• **Information supplied**:
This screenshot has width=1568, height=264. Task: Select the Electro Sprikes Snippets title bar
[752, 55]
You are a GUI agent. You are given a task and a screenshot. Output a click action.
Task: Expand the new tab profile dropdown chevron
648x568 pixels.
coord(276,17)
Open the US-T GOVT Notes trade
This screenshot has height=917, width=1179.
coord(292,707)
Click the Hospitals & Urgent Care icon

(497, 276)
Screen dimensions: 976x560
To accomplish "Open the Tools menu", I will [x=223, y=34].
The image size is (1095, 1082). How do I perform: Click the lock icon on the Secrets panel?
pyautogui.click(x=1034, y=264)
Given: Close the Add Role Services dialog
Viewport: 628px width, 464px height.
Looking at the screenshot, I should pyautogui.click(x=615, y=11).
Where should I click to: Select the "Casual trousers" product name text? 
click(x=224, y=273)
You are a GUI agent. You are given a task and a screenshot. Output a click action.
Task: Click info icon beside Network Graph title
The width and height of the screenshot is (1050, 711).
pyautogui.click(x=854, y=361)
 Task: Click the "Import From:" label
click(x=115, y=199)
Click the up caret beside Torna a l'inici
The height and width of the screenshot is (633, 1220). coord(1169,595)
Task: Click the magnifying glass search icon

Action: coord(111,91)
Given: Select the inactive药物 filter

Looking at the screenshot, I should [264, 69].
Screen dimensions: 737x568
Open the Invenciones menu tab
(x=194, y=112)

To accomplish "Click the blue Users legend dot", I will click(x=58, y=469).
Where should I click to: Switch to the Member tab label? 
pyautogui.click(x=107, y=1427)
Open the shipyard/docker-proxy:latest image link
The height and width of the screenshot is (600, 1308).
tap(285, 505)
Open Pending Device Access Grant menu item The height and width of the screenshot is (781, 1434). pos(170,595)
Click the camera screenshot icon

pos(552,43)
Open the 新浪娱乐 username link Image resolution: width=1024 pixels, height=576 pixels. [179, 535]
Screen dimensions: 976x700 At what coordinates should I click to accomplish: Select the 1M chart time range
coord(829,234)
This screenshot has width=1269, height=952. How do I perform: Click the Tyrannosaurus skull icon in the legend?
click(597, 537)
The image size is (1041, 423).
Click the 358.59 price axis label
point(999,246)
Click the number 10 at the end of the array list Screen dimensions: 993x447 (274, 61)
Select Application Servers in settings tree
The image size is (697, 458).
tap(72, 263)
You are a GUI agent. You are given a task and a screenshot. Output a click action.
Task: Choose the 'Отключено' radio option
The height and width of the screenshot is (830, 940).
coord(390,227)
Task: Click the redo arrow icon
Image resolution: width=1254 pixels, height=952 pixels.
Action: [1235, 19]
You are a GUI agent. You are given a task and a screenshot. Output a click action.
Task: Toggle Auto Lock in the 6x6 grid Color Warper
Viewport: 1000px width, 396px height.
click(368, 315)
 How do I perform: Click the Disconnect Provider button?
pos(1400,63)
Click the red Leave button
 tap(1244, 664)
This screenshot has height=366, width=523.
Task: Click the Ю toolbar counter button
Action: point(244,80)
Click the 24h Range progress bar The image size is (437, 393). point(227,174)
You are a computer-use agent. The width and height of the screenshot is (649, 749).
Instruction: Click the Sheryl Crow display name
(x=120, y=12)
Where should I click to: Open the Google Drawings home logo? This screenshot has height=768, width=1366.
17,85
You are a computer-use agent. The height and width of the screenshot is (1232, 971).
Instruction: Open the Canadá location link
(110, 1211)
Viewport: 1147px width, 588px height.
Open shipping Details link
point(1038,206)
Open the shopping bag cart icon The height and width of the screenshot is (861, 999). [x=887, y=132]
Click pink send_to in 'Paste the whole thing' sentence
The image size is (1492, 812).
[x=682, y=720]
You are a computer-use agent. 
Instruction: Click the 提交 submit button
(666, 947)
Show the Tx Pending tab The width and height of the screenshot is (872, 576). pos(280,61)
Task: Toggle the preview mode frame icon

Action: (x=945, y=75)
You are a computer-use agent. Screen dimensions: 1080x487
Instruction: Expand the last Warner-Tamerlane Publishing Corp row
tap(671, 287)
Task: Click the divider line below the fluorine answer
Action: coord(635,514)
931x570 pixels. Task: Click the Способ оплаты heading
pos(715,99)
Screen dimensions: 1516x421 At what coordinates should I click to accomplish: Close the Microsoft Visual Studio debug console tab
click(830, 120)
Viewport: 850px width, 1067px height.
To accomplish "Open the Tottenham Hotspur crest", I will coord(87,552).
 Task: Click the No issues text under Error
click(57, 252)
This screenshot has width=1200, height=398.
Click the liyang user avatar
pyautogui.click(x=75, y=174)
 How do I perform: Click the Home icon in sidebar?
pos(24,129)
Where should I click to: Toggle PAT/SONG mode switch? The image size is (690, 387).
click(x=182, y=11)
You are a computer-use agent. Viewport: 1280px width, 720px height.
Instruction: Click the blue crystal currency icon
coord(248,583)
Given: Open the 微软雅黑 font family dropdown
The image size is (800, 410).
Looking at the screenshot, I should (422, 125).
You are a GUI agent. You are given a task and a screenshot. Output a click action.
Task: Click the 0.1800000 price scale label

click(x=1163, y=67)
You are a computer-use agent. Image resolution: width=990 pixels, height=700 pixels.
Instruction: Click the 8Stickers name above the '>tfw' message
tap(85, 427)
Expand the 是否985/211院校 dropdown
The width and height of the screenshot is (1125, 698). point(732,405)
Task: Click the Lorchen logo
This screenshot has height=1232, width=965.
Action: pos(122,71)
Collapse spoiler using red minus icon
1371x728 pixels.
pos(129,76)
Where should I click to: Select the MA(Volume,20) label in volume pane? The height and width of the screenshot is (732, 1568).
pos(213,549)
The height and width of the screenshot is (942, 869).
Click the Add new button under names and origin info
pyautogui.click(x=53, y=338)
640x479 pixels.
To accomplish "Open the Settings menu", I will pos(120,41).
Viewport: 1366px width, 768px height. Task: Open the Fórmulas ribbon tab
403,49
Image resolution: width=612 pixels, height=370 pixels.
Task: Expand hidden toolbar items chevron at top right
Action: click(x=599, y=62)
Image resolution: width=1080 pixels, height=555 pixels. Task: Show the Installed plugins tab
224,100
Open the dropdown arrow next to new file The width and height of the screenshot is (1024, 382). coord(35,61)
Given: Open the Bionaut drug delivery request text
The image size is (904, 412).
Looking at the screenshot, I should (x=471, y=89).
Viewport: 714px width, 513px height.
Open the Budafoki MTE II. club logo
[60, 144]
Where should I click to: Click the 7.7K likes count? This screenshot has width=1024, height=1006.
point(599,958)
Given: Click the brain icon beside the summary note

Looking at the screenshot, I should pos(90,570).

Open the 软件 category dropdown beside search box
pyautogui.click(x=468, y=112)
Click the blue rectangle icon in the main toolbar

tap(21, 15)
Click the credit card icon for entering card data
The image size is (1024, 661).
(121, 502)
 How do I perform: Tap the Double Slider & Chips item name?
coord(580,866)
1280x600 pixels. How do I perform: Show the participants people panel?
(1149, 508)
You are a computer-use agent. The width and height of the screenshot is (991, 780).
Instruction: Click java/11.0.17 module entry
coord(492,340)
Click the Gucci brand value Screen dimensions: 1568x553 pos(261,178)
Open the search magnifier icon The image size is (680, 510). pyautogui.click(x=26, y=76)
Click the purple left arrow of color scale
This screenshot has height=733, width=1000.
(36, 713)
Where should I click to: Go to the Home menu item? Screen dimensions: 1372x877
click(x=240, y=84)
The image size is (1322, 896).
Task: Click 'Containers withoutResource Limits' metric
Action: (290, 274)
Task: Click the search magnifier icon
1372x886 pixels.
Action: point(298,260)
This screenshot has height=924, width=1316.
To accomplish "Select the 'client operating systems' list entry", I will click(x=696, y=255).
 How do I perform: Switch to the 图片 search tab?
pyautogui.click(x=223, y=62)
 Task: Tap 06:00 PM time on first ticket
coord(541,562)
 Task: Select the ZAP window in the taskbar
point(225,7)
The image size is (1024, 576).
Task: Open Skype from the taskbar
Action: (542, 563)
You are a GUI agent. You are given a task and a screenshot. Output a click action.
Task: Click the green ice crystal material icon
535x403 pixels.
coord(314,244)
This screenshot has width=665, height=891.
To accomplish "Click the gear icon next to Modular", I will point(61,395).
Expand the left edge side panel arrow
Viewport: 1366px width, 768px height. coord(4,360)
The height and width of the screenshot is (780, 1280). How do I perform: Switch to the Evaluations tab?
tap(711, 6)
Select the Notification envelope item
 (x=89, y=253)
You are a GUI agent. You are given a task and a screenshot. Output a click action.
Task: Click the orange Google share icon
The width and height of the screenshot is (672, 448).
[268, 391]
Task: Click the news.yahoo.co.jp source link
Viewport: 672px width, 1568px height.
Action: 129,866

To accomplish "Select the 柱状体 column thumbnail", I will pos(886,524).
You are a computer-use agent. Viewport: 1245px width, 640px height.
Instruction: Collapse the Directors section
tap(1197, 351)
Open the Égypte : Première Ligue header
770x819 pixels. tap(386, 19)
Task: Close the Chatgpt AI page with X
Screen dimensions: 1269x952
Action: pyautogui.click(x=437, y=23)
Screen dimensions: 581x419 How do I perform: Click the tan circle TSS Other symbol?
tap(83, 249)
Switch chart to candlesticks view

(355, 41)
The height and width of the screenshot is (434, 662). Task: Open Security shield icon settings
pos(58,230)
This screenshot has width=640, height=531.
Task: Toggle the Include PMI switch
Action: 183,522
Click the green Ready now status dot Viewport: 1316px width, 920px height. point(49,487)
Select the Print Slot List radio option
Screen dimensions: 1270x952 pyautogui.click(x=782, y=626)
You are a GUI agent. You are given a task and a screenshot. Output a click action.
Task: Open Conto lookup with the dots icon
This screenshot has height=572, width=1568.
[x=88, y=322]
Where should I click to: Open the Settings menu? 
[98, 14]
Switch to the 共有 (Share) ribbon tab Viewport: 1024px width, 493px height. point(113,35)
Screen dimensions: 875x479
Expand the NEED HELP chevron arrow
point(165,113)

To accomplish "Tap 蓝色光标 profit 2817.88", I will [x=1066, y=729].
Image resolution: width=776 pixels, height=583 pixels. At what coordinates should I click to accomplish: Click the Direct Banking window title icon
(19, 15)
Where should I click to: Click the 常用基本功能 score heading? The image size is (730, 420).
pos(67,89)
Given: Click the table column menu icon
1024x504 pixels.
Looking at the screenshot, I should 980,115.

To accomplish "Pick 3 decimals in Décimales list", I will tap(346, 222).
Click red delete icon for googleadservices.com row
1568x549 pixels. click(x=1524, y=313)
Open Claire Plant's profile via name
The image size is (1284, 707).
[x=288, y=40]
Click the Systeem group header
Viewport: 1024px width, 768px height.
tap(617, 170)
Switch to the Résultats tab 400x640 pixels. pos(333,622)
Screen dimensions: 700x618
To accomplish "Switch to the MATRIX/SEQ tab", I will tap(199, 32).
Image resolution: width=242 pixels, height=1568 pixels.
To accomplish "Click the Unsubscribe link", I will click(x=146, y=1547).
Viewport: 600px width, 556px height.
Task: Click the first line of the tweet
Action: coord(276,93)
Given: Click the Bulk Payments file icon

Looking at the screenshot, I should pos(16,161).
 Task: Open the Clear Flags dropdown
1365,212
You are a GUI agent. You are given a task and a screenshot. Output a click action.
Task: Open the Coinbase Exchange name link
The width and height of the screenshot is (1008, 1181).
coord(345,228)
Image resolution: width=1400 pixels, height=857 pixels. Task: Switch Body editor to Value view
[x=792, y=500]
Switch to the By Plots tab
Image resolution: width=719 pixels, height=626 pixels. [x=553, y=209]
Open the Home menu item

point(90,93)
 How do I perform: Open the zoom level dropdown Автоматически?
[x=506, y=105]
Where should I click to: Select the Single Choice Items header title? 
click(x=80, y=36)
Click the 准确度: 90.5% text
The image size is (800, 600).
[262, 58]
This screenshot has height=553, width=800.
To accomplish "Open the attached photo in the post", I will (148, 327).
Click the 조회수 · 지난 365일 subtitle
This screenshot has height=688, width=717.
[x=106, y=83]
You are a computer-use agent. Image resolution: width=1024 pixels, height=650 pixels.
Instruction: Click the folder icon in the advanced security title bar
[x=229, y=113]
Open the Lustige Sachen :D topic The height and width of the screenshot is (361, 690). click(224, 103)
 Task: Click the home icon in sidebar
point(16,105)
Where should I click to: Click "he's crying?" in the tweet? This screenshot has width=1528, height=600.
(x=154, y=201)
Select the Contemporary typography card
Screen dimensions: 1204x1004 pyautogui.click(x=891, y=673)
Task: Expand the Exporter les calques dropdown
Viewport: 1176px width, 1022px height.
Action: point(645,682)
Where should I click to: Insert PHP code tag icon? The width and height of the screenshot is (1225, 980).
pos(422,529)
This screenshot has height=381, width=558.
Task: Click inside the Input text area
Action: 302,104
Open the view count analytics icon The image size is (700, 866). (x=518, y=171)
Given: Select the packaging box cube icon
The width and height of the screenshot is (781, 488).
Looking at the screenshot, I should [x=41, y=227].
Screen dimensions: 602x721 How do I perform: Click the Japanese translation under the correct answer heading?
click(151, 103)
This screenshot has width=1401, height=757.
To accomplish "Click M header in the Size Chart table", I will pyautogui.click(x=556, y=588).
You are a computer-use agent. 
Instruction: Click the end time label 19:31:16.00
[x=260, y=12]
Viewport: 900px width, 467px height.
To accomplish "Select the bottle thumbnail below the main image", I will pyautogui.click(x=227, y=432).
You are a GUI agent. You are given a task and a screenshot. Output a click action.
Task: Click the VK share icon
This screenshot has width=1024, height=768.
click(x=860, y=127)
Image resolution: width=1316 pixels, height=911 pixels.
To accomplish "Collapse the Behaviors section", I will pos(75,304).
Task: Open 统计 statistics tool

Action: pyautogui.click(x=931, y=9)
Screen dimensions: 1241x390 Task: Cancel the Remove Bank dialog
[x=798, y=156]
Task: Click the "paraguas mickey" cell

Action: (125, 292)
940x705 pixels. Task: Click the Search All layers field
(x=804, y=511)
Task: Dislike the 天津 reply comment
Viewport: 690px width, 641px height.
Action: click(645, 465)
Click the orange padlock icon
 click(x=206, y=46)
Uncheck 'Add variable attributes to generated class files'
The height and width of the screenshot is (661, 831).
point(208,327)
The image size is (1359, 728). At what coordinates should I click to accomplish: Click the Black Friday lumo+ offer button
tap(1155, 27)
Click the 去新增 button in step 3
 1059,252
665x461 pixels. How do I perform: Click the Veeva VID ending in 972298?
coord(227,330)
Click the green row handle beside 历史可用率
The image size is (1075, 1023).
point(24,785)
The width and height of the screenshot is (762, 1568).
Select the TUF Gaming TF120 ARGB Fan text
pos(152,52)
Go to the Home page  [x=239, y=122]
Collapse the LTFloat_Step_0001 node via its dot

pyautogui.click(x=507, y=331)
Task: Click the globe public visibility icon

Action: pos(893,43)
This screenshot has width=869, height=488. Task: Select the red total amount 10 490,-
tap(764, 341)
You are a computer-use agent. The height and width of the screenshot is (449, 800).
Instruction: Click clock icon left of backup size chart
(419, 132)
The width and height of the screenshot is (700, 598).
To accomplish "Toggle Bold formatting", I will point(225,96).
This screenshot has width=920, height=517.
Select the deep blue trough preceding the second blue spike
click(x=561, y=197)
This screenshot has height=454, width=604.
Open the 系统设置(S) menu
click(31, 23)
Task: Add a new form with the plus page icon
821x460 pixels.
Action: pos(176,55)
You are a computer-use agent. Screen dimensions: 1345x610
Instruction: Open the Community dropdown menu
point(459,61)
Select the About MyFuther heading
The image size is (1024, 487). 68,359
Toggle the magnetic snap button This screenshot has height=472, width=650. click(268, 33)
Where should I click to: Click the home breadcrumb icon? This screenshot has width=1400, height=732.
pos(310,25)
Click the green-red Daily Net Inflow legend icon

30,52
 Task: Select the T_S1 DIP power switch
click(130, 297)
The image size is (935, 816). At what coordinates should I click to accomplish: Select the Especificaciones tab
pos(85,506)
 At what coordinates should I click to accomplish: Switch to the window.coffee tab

• **What you have to do**: The line above containing "Expand the NEED HELP chevron arrow", the line containing "Image resolution: width=242", and every line between them are to be transcribed exactly; no other line is wanted.

• **Response area**:
Expand the NEED HELP chevron arrow
point(165,113)

To accomplish "Tap 蓝色光标 profit 2817.88", I will [x=1066, y=729].
Image resolution: width=776 pixels, height=583 pixels. At what coordinates should I click to accomplish: Click the Direct Banking window title icon
(19, 15)
Where should I click to: Click the 常用基本功能 score heading? The image size is (730, 420).
pos(67,89)
Given: Click the table column menu icon
1024x504 pixels.
Looking at the screenshot, I should 980,115.

To accomplish "Pick 3 decimals in Décimales list", I will tap(346, 222).
Click red delete icon for googleadservices.com row
1568x549 pixels. click(x=1524, y=313)
Open Claire Plant's profile via name
The image size is (1284, 707).
[x=288, y=40]
Click the Systeem group header
Viewport: 1024px width, 768px height.
tap(617, 170)
Switch to the Résultats tab 400x640 pixels. pos(333,622)
Screen dimensions: 700x618
To accomplish "Switch to the MATRIX/SEQ tab", I will tap(199, 32).
Image resolution: width=242 pixels, height=1568 pixels.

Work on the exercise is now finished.